# [ACTION ITEM]
Exact repetition is the task: copy every entry below.

# [Saved entries]
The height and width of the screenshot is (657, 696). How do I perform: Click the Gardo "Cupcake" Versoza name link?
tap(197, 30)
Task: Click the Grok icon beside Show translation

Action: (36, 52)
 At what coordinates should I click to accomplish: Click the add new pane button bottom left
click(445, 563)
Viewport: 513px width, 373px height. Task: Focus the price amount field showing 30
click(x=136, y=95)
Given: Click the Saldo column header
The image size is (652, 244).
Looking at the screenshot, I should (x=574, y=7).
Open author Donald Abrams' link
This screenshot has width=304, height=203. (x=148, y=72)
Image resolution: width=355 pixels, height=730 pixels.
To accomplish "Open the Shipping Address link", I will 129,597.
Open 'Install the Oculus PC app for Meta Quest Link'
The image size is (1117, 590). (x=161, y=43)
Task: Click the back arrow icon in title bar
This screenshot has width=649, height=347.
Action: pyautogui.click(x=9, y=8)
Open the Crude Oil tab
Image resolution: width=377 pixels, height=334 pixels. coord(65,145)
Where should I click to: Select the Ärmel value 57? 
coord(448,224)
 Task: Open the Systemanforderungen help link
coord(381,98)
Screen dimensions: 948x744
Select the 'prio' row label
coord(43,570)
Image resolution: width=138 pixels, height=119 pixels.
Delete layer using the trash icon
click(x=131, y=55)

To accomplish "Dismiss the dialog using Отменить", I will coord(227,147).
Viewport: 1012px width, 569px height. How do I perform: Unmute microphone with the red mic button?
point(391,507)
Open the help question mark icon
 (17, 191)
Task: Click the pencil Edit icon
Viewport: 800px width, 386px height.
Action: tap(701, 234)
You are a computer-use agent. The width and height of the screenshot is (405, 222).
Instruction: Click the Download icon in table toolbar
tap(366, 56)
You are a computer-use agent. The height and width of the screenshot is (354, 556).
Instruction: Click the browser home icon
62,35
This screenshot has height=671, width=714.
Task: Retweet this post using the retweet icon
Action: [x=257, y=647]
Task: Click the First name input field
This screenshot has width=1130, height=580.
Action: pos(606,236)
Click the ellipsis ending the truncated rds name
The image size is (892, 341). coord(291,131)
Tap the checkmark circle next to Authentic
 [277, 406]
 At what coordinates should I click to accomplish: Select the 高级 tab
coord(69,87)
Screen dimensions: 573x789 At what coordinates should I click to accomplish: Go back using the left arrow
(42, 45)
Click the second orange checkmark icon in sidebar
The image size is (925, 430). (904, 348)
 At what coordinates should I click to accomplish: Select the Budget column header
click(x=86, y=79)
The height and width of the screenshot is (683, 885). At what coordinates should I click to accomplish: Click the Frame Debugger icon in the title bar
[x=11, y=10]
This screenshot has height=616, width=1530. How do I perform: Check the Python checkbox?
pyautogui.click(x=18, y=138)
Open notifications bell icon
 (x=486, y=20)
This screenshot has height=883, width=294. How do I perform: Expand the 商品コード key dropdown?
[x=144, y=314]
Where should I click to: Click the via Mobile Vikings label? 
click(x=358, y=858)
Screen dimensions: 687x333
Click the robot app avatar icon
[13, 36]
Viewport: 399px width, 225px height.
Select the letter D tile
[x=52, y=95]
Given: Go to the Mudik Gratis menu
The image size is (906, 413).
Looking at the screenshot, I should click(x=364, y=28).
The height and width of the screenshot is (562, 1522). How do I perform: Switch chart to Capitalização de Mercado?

# [YOUR SOLUTION]
The height and width of the screenshot is (657, 696). How do I perform: Click the Gardo "Cupcake" Versoza name link?
tap(197, 30)
Task: Click the Grok icon beside Show translation

Action: (36, 52)
 At what coordinates should I click to accomplish: Click the add new pane button bottom left
click(445, 563)
Viewport: 513px width, 373px height. Task: Focus the price amount field showing 30
click(x=136, y=95)
Given: Click the Saldo column header
The image size is (652, 244).
Looking at the screenshot, I should (x=574, y=7).
Open author Donald Abrams' link
This screenshot has width=304, height=203. (x=148, y=72)
Image resolution: width=355 pixels, height=730 pixels.
To accomplish "Open the Shipping Address link", I will 129,597.
Open 'Install the Oculus PC app for Meta Quest Link'
The image size is (1117, 590). (x=161, y=43)
Task: Click the back arrow icon in title bar
This screenshot has width=649, height=347.
Action: pyautogui.click(x=9, y=8)
Open the Crude Oil tab
Image resolution: width=377 pixels, height=334 pixels. coord(65,145)
Where should I click to: Select the Ärmel value 57? 
coord(448,224)
 Task: Open the Systemanforderungen help link
coord(381,98)
Screen dimensions: 948x744
Select the 'prio' row label
coord(43,570)
Image resolution: width=138 pixels, height=119 pixels.
Delete layer using the trash icon
click(x=131, y=55)

To accomplish "Dismiss the dialog using Отменить", I will coord(227,147).
Viewport: 1012px width, 569px height. How do I perform: Unmute microphone with the red mic button?
point(391,507)
Open the help question mark icon
 (17, 191)
Task: Click the pencil Edit icon
Viewport: 800px width, 386px height.
Action: tap(701, 234)
You are a computer-use agent. The width and height of the screenshot is (405, 222).
Instruction: Click the Download icon in table toolbar
tap(366, 56)
You are a computer-use agent. The height and width of the screenshot is (354, 556).
Instruction: Click the browser home icon
62,35
This screenshot has height=671, width=714.
Task: Retweet this post using the retweet icon
Action: [x=257, y=647]
Task: Click the First name input field
This screenshot has width=1130, height=580.
Action: pos(606,236)
Click the ellipsis ending the truncated rds name
The image size is (892, 341). coord(291,131)
Tap the checkmark circle next to Authentic
 [277, 406]
 At what coordinates should I click to accomplish: Select the 高级 tab
coord(69,87)
Screen dimensions: 573x789 At what coordinates should I click to accomplish: Go back using the left arrow
(42, 45)
Click the second orange checkmark icon in sidebar
The image size is (925, 430). (904, 348)
 At what coordinates should I click to accomplish: Select the Budget column header
click(x=86, y=79)
The height and width of the screenshot is (683, 885). At what coordinates should I click to accomplish: Click the Frame Debugger icon in the title bar
[x=11, y=10]
This screenshot has height=616, width=1530. How do I perform: Check the Python checkbox?
pyautogui.click(x=18, y=138)
Open notifications bell icon
 (x=486, y=20)
This screenshot has height=883, width=294. How do I perform: Expand the 商品コード key dropdown?
[x=144, y=314]
Where should I click to: Click the via Mobile Vikings label? 
click(x=358, y=858)
Screen dimensions: 687x333
Click the robot app avatar icon
[13, 36]
Viewport: 399px width, 225px height.
Select the letter D tile
[x=52, y=95]
Given: Go to the Mudik Gratis menu
The image size is (906, 413).
Looking at the screenshot, I should click(x=364, y=28).
The height and width of the screenshot is (562, 1522). How do I perform: Switch chart to Capitalização de Mercado?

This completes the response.